I found it easiest to pick up the basics based on what I'd seen from other people, I left this in order intentionally as I hope you can see my own personal style creeping through as it gets towards the end.

Based on what you said about taking more time to look as you went on, I hope I succeeded there. Where at first it was all about 'that' shot I got in focus that I was happy with, over time it's becoming more 'those shots' where I can pick and choose which ones have an excitement/interest element to go with it.

On the shot with the two bikes, I spent ages trying to do this, and each time it'd go horribly wrong. One bike would be way ahead of the other, this, that, everything, there was a million different scenarios and this was the only one I felt truly happy with.

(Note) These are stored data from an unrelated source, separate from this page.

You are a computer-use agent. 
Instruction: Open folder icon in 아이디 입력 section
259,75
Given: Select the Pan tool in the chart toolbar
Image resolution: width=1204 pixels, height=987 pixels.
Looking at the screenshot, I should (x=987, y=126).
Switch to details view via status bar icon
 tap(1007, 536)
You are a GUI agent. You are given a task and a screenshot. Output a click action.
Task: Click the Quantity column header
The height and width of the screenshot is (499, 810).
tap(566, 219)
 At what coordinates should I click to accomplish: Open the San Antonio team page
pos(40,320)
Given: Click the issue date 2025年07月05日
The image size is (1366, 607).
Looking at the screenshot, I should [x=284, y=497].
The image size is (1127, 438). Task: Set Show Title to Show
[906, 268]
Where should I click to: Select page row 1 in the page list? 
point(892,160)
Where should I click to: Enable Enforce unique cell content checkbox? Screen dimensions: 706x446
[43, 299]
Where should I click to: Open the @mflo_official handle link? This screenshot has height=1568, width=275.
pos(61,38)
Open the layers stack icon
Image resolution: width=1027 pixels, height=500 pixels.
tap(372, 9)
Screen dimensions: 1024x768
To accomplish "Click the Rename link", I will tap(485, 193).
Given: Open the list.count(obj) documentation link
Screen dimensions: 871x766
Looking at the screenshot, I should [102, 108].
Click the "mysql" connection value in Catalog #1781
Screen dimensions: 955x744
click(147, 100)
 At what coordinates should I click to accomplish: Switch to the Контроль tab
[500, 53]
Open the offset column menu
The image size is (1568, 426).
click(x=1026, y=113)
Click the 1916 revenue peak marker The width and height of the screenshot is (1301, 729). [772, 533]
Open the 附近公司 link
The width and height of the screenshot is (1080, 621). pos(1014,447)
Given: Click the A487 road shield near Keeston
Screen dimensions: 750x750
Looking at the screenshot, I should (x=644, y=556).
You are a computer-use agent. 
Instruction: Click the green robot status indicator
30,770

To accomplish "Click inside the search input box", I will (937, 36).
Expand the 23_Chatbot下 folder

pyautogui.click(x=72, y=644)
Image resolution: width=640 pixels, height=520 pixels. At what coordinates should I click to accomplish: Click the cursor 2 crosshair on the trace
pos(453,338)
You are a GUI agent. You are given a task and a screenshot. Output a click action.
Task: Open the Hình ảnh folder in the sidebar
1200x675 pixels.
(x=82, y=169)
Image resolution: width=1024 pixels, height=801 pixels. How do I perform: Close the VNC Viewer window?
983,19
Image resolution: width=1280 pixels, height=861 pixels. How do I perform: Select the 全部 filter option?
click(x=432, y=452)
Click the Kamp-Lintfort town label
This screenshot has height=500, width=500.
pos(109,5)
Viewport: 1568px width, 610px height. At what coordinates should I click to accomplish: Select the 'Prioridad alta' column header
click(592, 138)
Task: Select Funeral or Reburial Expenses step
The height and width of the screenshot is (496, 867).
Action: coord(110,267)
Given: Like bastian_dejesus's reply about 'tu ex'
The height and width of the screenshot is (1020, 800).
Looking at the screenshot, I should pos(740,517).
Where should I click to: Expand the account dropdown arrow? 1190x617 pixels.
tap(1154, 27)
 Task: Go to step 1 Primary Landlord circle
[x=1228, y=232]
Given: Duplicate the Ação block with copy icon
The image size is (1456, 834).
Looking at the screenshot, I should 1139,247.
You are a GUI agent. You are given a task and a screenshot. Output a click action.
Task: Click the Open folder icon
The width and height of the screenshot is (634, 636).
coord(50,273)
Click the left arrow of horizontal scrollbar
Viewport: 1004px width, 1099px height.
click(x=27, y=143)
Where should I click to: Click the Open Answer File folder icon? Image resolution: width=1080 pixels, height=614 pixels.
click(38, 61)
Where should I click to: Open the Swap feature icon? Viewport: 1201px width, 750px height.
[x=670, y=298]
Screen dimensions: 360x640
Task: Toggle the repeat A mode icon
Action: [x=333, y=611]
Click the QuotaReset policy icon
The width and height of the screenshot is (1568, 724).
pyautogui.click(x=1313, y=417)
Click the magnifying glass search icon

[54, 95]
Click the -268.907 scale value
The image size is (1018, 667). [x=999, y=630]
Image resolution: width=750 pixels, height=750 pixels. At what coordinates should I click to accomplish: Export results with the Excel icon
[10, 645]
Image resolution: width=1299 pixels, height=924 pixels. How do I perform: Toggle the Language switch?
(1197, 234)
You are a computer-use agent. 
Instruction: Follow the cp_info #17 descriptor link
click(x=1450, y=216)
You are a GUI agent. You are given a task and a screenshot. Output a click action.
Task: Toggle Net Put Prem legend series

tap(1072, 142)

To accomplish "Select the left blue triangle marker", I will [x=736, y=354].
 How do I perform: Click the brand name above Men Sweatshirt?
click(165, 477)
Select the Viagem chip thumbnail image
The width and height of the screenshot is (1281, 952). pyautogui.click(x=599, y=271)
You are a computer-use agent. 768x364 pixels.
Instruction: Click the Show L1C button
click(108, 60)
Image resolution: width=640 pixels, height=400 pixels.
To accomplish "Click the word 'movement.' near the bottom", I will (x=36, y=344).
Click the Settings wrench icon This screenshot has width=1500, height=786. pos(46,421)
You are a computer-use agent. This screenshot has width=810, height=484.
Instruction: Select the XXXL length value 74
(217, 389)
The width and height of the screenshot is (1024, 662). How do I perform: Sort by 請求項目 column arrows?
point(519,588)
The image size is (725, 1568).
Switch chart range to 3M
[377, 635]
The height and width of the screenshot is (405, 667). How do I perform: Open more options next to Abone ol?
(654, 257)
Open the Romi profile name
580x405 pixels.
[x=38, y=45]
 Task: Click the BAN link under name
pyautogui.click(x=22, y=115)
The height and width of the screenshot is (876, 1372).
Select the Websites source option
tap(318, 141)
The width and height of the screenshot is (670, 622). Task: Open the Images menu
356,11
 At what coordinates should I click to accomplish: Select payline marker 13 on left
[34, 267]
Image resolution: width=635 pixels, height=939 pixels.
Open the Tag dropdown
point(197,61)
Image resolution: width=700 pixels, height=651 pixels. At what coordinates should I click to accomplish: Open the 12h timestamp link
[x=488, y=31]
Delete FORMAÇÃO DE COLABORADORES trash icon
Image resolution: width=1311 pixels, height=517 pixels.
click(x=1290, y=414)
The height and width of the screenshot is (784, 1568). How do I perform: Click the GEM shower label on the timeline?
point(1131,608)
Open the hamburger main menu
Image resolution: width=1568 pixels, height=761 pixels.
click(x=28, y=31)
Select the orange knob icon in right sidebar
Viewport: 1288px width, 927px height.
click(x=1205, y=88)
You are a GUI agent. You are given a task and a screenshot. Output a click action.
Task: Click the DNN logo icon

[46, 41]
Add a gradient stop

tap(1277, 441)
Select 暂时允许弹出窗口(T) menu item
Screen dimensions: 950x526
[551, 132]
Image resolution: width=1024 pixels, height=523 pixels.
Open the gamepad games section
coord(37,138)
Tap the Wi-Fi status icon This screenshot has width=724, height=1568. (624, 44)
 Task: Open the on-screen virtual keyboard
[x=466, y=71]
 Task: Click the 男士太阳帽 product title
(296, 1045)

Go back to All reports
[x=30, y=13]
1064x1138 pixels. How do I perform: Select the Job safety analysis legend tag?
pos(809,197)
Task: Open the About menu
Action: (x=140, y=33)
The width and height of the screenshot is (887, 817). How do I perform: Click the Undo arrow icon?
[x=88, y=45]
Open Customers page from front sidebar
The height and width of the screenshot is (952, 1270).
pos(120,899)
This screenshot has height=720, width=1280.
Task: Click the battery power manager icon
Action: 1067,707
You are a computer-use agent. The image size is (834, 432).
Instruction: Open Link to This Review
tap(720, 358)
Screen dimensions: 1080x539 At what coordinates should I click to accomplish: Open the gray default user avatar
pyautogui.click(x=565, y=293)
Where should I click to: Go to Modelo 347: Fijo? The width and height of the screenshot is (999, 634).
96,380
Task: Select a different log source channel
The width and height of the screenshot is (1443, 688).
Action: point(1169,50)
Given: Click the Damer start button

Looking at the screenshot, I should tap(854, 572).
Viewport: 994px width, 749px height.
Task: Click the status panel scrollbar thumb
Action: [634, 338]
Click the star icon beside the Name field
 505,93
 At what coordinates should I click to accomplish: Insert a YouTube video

Whilst it's not perfect, admittedly, it was my only time shooting drag racing this year and my first time at Pod so there was a lot to take on at once.

Glad you liked the pic of the guy working on the truck. Pit shots/static shots are something I really want to work towards for next season. Now that I feel a lot more confident in my action shots it's time to grow some balls and head to the pits! 

Thanks again, really helpful feedback guys!


----------



## s29nta

Great pics mate:thumb:


----------



## Andrew Goacher

Great pictures , like no.4 (Buildbase) as thats who i work for and the riders are often in store buying bits and bobs! Good Capture :thumb:


----------



## Maggi200

bildo said:


> Lydden Hill Drift Day 17-08-13 by Eyedea Media


My absolute favourite pic!


----------



## Andrew Goacher

maggi133 said:


> My absolute favourite pic!


Drivers face is a picture alone :lol:


----------



## jason status

Amazing pics! I've had a dslr for 4 years and my pics are nowhere near as good. Nice work!


----------



## LSpec

amazing pictures :thumb:


----------



## bildo

Blown away by the feedback, thanks guys!



maggi133 said:


> My absolute favourite pic!


I think quite a few would agree with you there, never fails to put a smile on my face! 



jason status said:


> Amazing pics! I've had a dslr for 4 years and my pics are nowhere near as good. Nice work!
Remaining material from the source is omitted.